Horrifed — not surprised — by assault
The councillor said he was horrified to hear about last week's assault — but not surprised.
"I've had calls from people who live in the neighbourhood who say that they've been approached before, and this is not the first time that people have been approached or they have been accosted by individuals in this neighbourhood."
Galgay said the city needs to find a way to ensure the safety of both women in the sex trade and residents being approached by people buying sex or drugs.
This is not the first time that people have been approached or they have been accosted by individuals in this neighbourhood.- Jonathan Galgay
He said city staff have removed public benches in the area to try to discourage loitering, and he's approached owners of vacant buildings to ask them to increase the amount of lighting they use.
"The City of St.

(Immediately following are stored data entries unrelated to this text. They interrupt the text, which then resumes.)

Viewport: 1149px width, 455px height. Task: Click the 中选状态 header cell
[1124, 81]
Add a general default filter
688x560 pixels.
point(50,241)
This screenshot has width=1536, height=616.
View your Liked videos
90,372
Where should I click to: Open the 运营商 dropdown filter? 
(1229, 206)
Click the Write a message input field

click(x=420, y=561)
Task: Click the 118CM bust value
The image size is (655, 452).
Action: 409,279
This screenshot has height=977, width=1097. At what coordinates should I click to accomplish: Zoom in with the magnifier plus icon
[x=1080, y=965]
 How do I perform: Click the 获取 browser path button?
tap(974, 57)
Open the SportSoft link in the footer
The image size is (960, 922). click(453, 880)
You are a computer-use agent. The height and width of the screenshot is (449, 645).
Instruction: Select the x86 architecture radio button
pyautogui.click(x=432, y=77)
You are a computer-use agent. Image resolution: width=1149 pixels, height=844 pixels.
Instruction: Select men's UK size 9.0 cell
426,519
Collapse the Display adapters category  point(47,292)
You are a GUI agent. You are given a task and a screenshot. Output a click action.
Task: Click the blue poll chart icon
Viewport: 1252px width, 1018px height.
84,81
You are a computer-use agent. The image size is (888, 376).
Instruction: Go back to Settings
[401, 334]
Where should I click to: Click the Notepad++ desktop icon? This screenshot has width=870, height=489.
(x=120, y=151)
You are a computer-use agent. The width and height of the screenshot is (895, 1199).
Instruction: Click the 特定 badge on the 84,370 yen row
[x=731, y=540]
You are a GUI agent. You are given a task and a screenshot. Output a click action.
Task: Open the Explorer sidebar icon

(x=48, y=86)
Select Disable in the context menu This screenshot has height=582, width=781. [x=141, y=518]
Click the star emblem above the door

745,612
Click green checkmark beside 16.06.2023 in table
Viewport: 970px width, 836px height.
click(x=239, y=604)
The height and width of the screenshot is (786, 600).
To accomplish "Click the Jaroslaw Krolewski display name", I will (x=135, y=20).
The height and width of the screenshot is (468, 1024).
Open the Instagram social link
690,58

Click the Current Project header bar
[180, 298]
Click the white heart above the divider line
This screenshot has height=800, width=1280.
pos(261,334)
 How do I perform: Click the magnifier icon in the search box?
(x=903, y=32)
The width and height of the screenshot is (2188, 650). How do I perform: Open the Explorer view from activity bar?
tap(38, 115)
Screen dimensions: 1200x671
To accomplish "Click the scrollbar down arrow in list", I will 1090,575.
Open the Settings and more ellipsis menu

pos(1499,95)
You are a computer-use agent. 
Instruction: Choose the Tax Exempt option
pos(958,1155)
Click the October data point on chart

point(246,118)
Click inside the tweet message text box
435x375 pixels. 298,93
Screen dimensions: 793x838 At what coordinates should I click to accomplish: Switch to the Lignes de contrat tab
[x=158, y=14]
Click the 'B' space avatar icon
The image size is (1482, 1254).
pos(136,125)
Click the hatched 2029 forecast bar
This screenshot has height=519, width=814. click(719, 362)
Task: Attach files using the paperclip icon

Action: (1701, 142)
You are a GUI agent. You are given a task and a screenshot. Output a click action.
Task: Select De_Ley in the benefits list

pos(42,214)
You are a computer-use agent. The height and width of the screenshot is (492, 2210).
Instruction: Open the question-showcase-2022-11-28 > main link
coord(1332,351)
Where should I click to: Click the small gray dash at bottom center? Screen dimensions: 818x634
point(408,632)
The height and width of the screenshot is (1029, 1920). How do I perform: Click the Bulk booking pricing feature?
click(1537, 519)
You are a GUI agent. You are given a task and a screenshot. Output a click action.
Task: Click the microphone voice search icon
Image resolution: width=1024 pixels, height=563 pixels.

John's is very limited in terms of what they can do to step in to a situation like this," said Galgay. "It's also based on what powers you have as a municipality or a province."
One possibility, said the councillor, is moving the sex trade to a safer location, adding Long's Hill is somewhat dark and secluded from heavy traffic.
Moving sex trade an option
"We need to look at ways in which there can be some type of transition to a more — I wouldn't necessarily say a commercial district — but somewhere where it's somewhat of a safer environment."
Galgay said the RNC has an important role in preventing trouble in the area, and a meeting later this week aims to bring together everyone involved. The Safe Harbour Outreach Project is hosting a meeting Thursday and has invited residents as well as representatives from the police and from city council.
Galgay said SHOP is also bringing in a representative from a Vancouver neighbourhood initiative called "Living in Community" to discuss ways to for all groups involved to make the area safer.
"It's a balancing act," he said.
"I would love to be able to go in and safely make some changes in the neighbourhood, but we just don't have the authority to do that, and that's why we have to rely on SHOP to provide us with the advice and we need to work with the RNC, and that's exactly what we're doing,"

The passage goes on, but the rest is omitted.